_Source information_.

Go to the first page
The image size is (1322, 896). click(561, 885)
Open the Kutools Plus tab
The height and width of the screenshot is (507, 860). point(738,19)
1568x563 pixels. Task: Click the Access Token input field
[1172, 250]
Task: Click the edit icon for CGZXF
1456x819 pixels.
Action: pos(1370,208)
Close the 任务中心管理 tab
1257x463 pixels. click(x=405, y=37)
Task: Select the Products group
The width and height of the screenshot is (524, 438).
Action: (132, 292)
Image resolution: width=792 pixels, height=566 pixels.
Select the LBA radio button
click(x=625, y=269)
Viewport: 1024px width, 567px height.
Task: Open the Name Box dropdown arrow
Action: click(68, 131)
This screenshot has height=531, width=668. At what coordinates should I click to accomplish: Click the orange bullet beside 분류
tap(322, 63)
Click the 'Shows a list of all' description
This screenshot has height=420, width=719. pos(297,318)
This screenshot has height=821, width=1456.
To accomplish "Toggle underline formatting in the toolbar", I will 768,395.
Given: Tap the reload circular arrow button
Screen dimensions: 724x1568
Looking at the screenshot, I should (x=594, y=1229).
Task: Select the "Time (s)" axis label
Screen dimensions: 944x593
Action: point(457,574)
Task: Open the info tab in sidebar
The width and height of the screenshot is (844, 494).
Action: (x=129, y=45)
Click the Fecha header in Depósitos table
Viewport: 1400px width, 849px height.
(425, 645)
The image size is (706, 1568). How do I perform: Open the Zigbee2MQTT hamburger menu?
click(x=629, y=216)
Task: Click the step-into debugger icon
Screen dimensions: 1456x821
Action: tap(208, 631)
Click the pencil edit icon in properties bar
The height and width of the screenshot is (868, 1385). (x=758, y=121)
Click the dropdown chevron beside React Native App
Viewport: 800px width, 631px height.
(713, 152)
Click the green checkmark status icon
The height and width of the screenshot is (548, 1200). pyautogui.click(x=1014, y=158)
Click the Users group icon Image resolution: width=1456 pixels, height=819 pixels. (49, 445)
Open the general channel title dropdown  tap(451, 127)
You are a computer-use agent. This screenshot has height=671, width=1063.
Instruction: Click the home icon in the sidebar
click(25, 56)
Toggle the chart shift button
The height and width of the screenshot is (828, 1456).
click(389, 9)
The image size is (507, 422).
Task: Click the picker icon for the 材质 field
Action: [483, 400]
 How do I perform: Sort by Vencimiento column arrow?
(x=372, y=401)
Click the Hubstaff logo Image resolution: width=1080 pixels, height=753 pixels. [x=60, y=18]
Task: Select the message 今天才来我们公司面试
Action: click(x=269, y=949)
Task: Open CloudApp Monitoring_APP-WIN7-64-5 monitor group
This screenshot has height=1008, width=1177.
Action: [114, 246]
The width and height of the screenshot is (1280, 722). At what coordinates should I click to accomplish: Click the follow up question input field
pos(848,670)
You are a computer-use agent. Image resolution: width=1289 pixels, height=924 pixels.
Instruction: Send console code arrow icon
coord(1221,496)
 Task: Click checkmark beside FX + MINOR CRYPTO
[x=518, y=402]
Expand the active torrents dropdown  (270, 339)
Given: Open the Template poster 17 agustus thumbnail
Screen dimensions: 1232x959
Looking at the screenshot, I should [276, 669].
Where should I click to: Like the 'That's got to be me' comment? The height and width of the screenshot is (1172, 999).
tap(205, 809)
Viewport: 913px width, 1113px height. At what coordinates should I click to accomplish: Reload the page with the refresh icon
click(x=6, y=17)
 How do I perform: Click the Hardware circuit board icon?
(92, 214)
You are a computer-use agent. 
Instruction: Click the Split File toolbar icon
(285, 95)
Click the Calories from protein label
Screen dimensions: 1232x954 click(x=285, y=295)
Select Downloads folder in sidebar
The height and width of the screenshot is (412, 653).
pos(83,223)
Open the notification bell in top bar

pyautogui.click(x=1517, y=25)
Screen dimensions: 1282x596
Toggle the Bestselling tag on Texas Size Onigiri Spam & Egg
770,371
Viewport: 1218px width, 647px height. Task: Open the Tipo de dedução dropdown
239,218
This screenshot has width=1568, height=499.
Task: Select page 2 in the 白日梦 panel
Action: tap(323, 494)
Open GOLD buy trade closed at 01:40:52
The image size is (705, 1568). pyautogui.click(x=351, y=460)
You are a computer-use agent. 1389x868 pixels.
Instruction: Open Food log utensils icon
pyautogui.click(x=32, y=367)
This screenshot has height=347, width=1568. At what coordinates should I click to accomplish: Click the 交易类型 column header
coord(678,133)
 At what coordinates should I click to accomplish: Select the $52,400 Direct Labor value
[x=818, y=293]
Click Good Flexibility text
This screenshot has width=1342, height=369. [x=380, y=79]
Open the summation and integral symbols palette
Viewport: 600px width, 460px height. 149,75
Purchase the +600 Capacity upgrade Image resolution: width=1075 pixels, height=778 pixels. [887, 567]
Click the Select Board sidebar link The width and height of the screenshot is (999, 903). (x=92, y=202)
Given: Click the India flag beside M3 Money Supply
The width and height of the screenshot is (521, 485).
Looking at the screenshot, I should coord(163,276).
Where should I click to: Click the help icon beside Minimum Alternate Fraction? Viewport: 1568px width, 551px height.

_Work required_. Set down all the data exactly as given.

_Your solution_.
Go to the first page
The image size is (1322, 896). click(561, 885)
Open the Kutools Plus tab
The height and width of the screenshot is (507, 860). point(738,19)
1568x563 pixels. Task: Click the Access Token input field
[1172, 250]
Task: Click the edit icon for CGZXF
1456x819 pixels.
Action: pos(1370,208)
Close the 任务中心管理 tab
1257x463 pixels. click(x=405, y=37)
Task: Select the Products group
The width and height of the screenshot is (524, 438).
Action: (132, 292)
Image resolution: width=792 pixels, height=566 pixels.
Select the LBA radio button
click(x=625, y=269)
Viewport: 1024px width, 567px height.
Task: Open the Name Box dropdown arrow
Action: click(68, 131)
This screenshot has height=531, width=668. At what coordinates should I click to accomplish: Click the orange bullet beside 분류
tap(322, 63)
Click the 'Shows a list of all' description
This screenshot has height=420, width=719. pos(297,318)
This screenshot has height=821, width=1456.
To accomplish "Toggle underline formatting in the toolbar", I will 768,395.
Given: Tap the reload circular arrow button
Screen dimensions: 724x1568
Looking at the screenshot, I should (x=594, y=1229).
Task: Select the "Time (s)" axis label
Screen dimensions: 944x593
Action: point(457,574)
Task: Open the info tab in sidebar
The width and height of the screenshot is (844, 494).
Action: (x=129, y=45)
Click the Fecha header in Depósitos table
Viewport: 1400px width, 849px height.
(425, 645)
The image size is (706, 1568). How do I perform: Open the Zigbee2MQTT hamburger menu?
click(x=629, y=216)
Task: Click the step-into debugger icon
Screen dimensions: 1456x821
Action: tap(208, 631)
Click the pencil edit icon in properties bar
The height and width of the screenshot is (868, 1385). (x=758, y=121)
Click the dropdown chevron beside React Native App
Viewport: 800px width, 631px height.
(713, 152)
Click the green checkmark status icon
The height and width of the screenshot is (548, 1200). pyautogui.click(x=1014, y=158)
Click the Users group icon Image resolution: width=1456 pixels, height=819 pixels. (49, 445)
Open the general channel title dropdown  tap(451, 127)
You are a computer-use agent. This screenshot has height=671, width=1063.
Instruction: Click the home icon in the sidebar
click(25, 56)
Toggle the chart shift button
The height and width of the screenshot is (828, 1456).
click(389, 9)
The image size is (507, 422).
Task: Click the picker icon for the 材质 field
Action: [483, 400]
 How do I perform: Sort by Vencimiento column arrow?
(x=372, y=401)
Click the Hubstaff logo Image resolution: width=1080 pixels, height=753 pixels. [x=60, y=18]
Task: Select the message 今天才来我们公司面试
Action: click(x=269, y=949)
Task: Open CloudApp Monitoring_APP-WIN7-64-5 monitor group
This screenshot has height=1008, width=1177.
Action: [114, 246]
The width and height of the screenshot is (1280, 722). At what coordinates should I click to accomplish: Click the follow up question input field
pos(848,670)
You are a computer-use agent. Image resolution: width=1289 pixels, height=924 pixels.
Instruction: Send console code arrow icon
coord(1221,496)
 Task: Click checkmark beside FX + MINOR CRYPTO
[x=518, y=402]
Expand the active torrents dropdown  (270, 339)
Given: Open the Template poster 17 agustus thumbnail
Screen dimensions: 1232x959
Looking at the screenshot, I should [276, 669].
Where should I click to: Like the 'That's got to be me' comment? The height and width of the screenshot is (1172, 999).
tap(205, 809)
Viewport: 913px width, 1113px height. At what coordinates should I click to accomplish: Reload the page with the refresh icon
click(x=6, y=17)
 How do I perform: Click the Hardware circuit board icon?
(92, 214)
You are a computer-use agent. 
Instruction: Click the Split File toolbar icon
(285, 95)
Click the Calories from protein label
Screen dimensions: 1232x954 click(x=285, y=295)
Select Downloads folder in sidebar
The height and width of the screenshot is (412, 653).
pos(83,223)
Open the notification bell in top bar

pyautogui.click(x=1517, y=25)
Screen dimensions: 1282x596
Toggle the Bestselling tag on Texas Size Onigiri Spam & Egg
770,371
Viewport: 1218px width, 647px height. Task: Open the Tipo de dedução dropdown
239,218
This screenshot has width=1568, height=499.
Task: Select page 2 in the 白日梦 panel
Action: tap(323, 494)
Open GOLD buy trade closed at 01:40:52
The image size is (705, 1568). pyautogui.click(x=351, y=460)
You are a computer-use agent. 1389x868 pixels.
Instruction: Open Food log utensils icon
pyautogui.click(x=32, y=367)
This screenshot has height=347, width=1568. At what coordinates should I click to accomplish: Click the 交易类型 column header
coord(678,133)
 At what coordinates should I click to accomplish: Select the $52,400 Direct Labor value
[x=818, y=293]
Click Good Flexibility text
This screenshot has width=1342, height=369. [x=380, y=79]
Open the summation and integral symbols palette
Viewport: 600px width, 460px height. 149,75
Purchase the +600 Capacity upgrade Image resolution: width=1075 pixels, height=778 pixels. [887, 567]
Click the Select Board sidebar link The width and height of the screenshot is (999, 903). (x=92, y=202)
Given: Click the India flag beside M3 Money Supply
The width and height of the screenshot is (521, 485).
Looking at the screenshot, I should coord(163,276).
Where should I click to: Click the help icon beside Minimum Alternate Fraction? Viewport: 1568px width, 551px height.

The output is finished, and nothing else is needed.